The result is a small matrix with just one number: $\begin{bmatrix} 1 \end{bmatrix}$.
And guess what? $\begin{bmatrix} 1 \end{bmatrix}$ is the special "identity" matrix for this size! So, yes, it IS a right inverse!

**Part b: Is $\begin{bmatrix} 2 \\ -1 \end{bmatrix}$ a *left* inverse of $\begin{bmatrix} 1 & 1 \end{bmatrix}$?**
Now for a "left inverse," we switch the order of multiplication! We multiply the second matrix by the first one. So, we'll calculate $B \times A$.

$B \times A = \begin{bmatrix} 2 \\ -1 \end{bmatrix} \times \begin{bmatrix} 1 & 1 \end{bmatrix}$
This time, our answer matrix will be bigger! We multiply each row from the first matrix by each column from the second matrix.
- For the top-left spot: (Row 1 of B) x (Column 1 of A) = $2 \times 1 = 2$.
- For the top-right spot: (Row 1 of B) x (Column 2 of A) = $2 \times 1 = 2$.
- For the bottom-left spot: (Row 2 of B) x (Column 1 of A) = $-1 \times 1 = -1$.
- For the bottom-right spot: (Row 2 of B) x (Column 2 of A) = $-1 \times 1 = -1$.

So, the result is $\begin{bmatrix} 2 & 2 \\ -1 & -1 \end{bmatrix}$.
For a $2 \times 2$ matrix, the special "identity" matrix looks like $\begin{bmatrix} 1 & 0 \\ 0 & 1 \end{bmatrix}$.
Since our result $\begin{bmatrix} 2 & 2 \\ -1 & -1 \end{bmatrix}$ doesn't look like $\begin{bmatrix} 1 & 0 \\ 0 & 1 \end{bmatrix}$ at all, it's NOT a left inverse.

**Part c: Does $\begin{bmatrix} 1 & 1 \end{bmatrix}$ even *have* a left inverse?**
This is a trickier part!

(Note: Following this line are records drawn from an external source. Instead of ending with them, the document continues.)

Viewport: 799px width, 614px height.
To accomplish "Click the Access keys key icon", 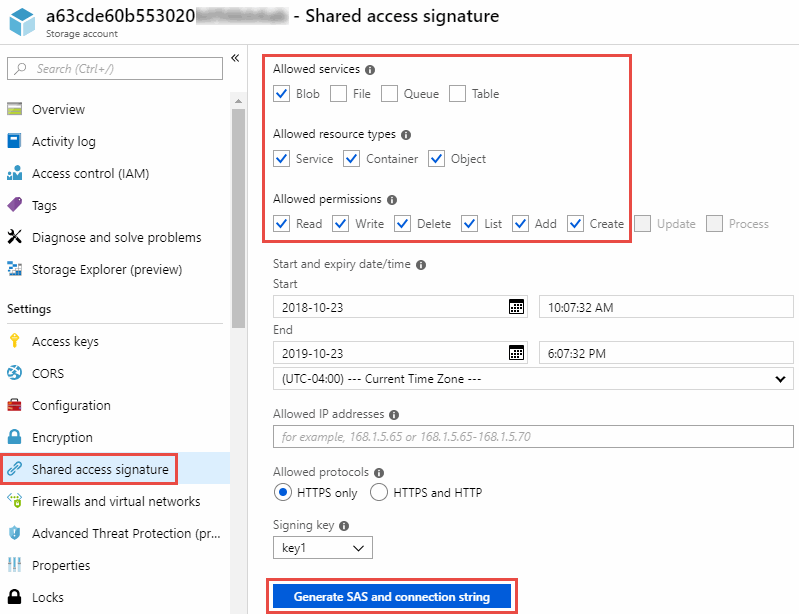I will point(15,341).
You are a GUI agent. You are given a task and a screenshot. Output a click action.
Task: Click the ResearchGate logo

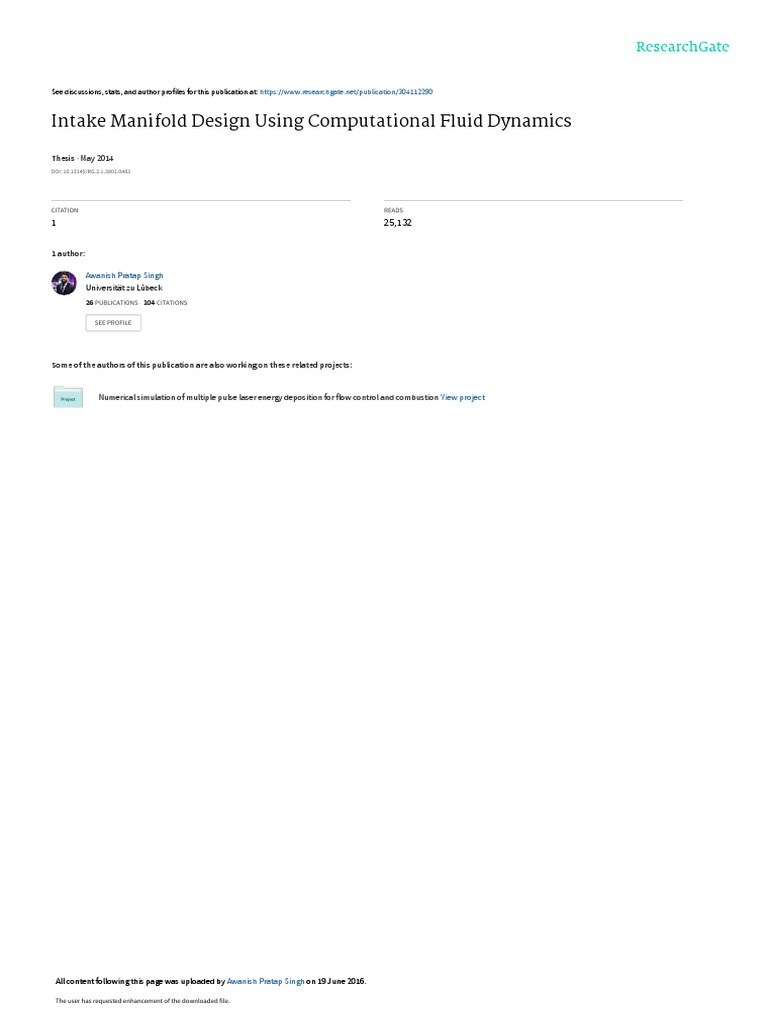click(682, 46)
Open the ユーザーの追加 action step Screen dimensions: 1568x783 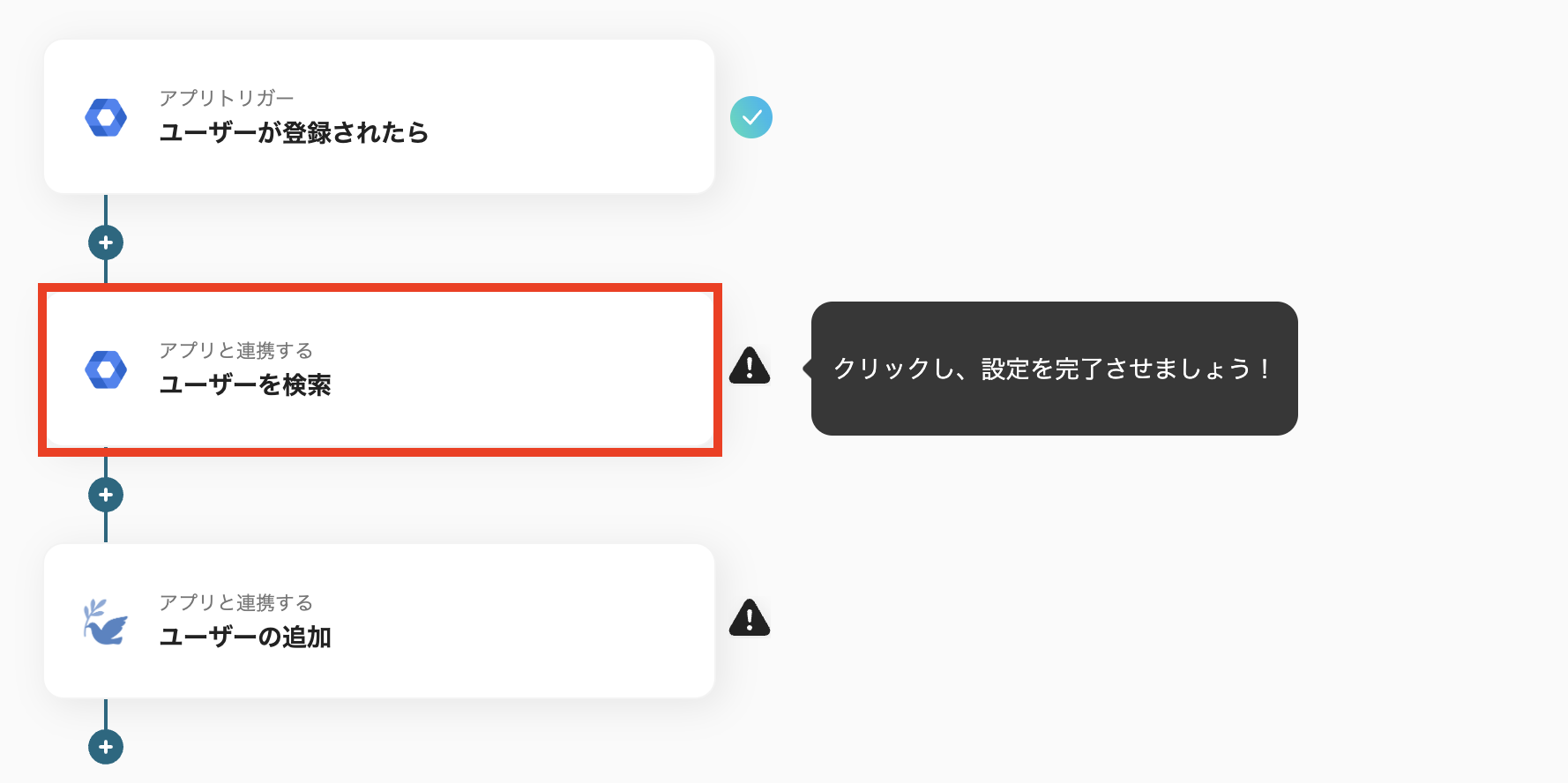tap(379, 621)
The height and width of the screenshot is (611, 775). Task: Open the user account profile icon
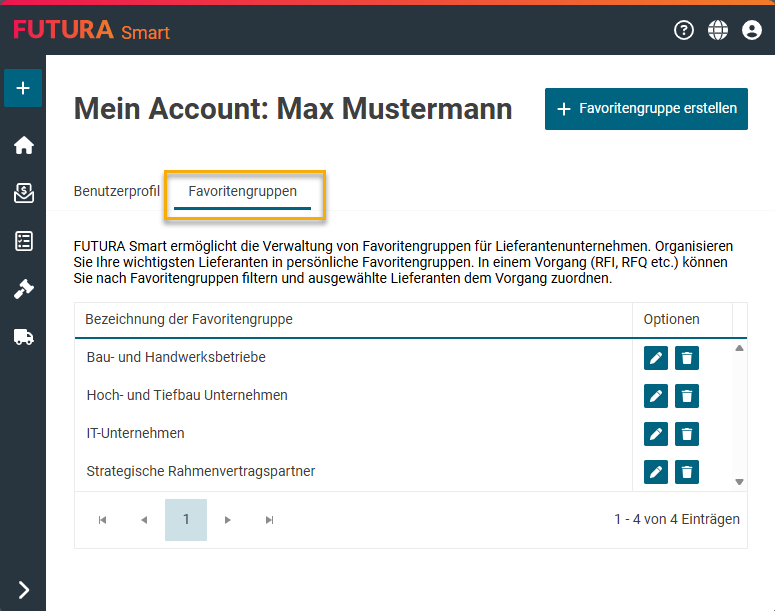752,30
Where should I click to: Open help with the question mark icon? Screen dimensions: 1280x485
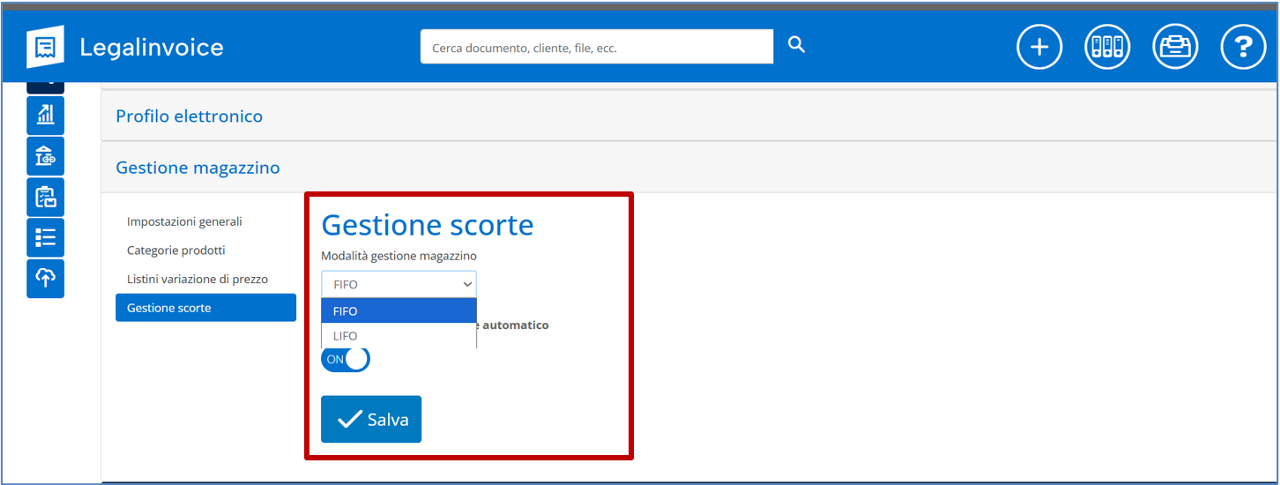coord(1243,47)
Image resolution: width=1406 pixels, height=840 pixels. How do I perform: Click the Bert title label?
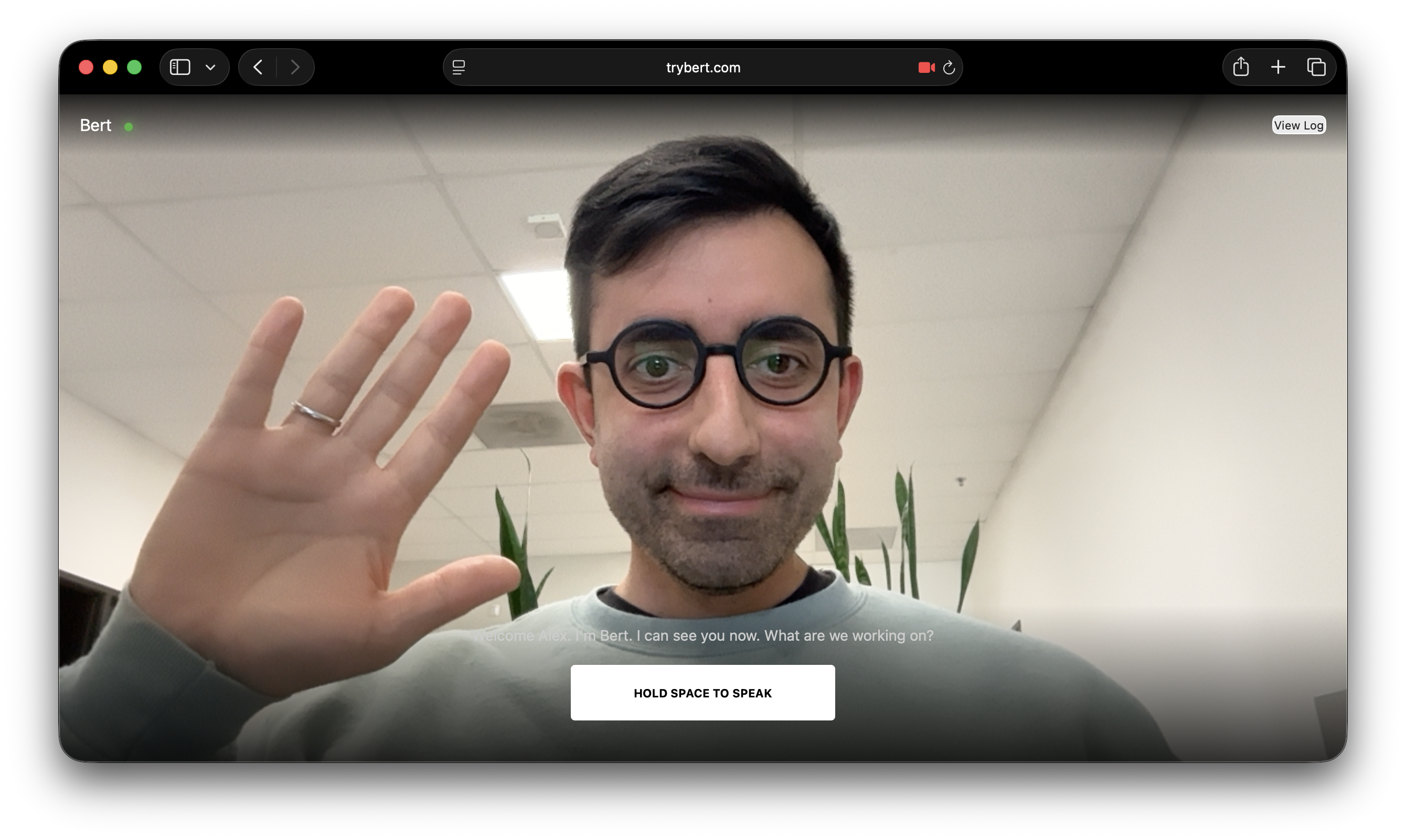[x=95, y=125]
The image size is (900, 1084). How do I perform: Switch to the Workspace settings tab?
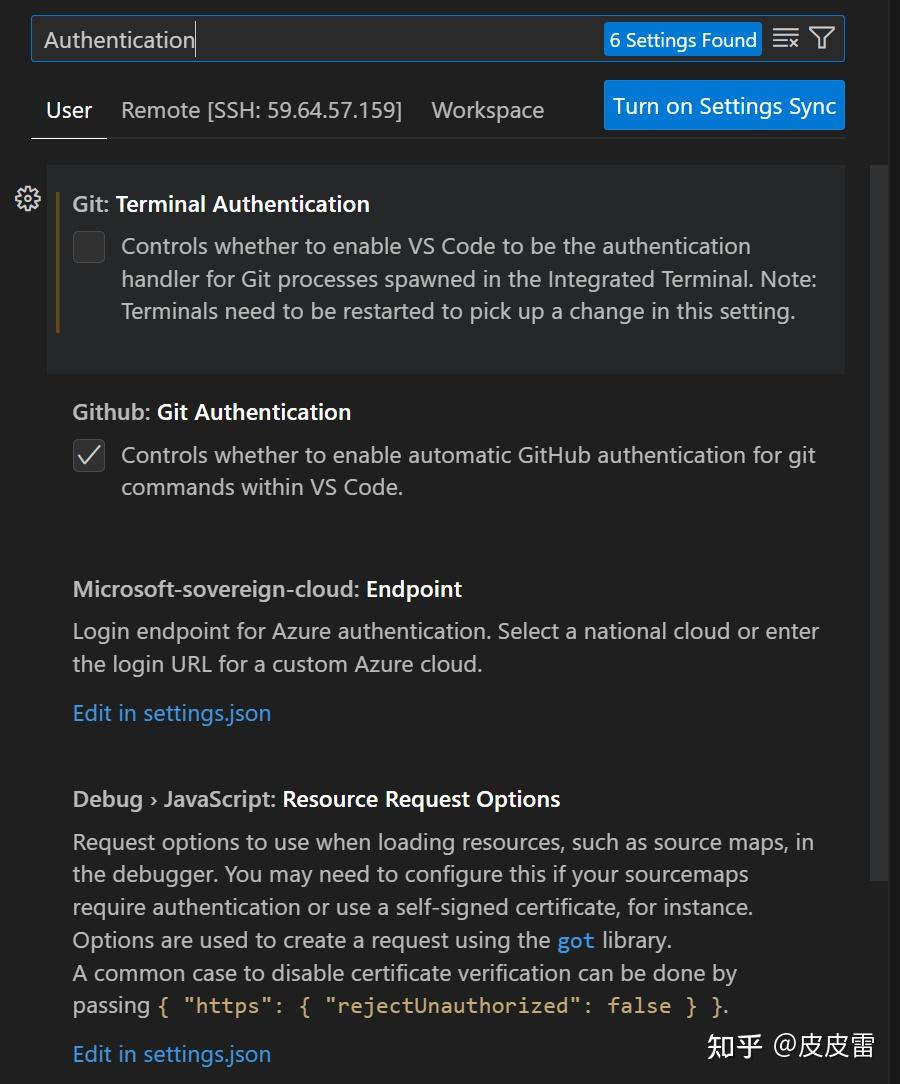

Let's pretend for a moment that there *is* a left inverse for $\begin{bmatrix} 1 & 1 \end{bmatrix}$. We'll call this mystery matrix $X$.
If $X$ is a left inverse of $A = \begin{bmatrix} 1 & 1 \end{bmatrix}$, then when we multiply $X$ by $A$ ($X \times A$), we should get the special "identity" matrix, which in this case would be $\begin{bmatrix} 1 & 0 \\ 0 & 1 \end{bmatrix}$.

Since $A$ has 1 row and 2 columns, for the multiplication $X \times A$ to give us a $2 \times 2$ identity matrix, our mystery matrix $X$ must have 2 rows and 1 column. Let's just use simple letters for its numbers: $X = \begin{bmatrix} x \\ y \end{bmatrix}$.

Now let's do the multiplication $X \times A$:
$X \times A = \begin{bmatrix} x \\ y \end{bmatrix} \times \begin{bmatrix} 1 & 1 \end{bmatrix}$
- Top-left spot: $x \times 1 = x$.
- Top-right spot: $x \times 1 = x$.
- Bottom-left spot: $y \times 1 = y$.
- Bottom-right spot: $y \times 1 = y$.

So, if $X$ were a left inverse, we'd get $\begin{bmatrix} x & x \\ y & y \end{bmatrix}$.
But for this to be the special "identity" matrix $\begin{bmatrix} 1 & 0 \\ 0 & 1 \end{bmatrix}$, the numbers in the same spots in both matrices must be equal.
- Looking at the top-left corner, we need $x$ to be $1$.
- But wait, looking at the top-right corner, we need $x$ to be $0$.

Oh no! This means $x$ would have to be both $1$ and $0$ at the same time! That's totally impossible, like saying a light switch is both "on" and "off" at the exact same moment. Because we hit this impossible situation, it means our initial thought was wrong: there is no matrix $X$ that can be a left inverse for $\begin{bmatrix} 1 & 1 \end{bmatrix}$. So, it doesn't have one!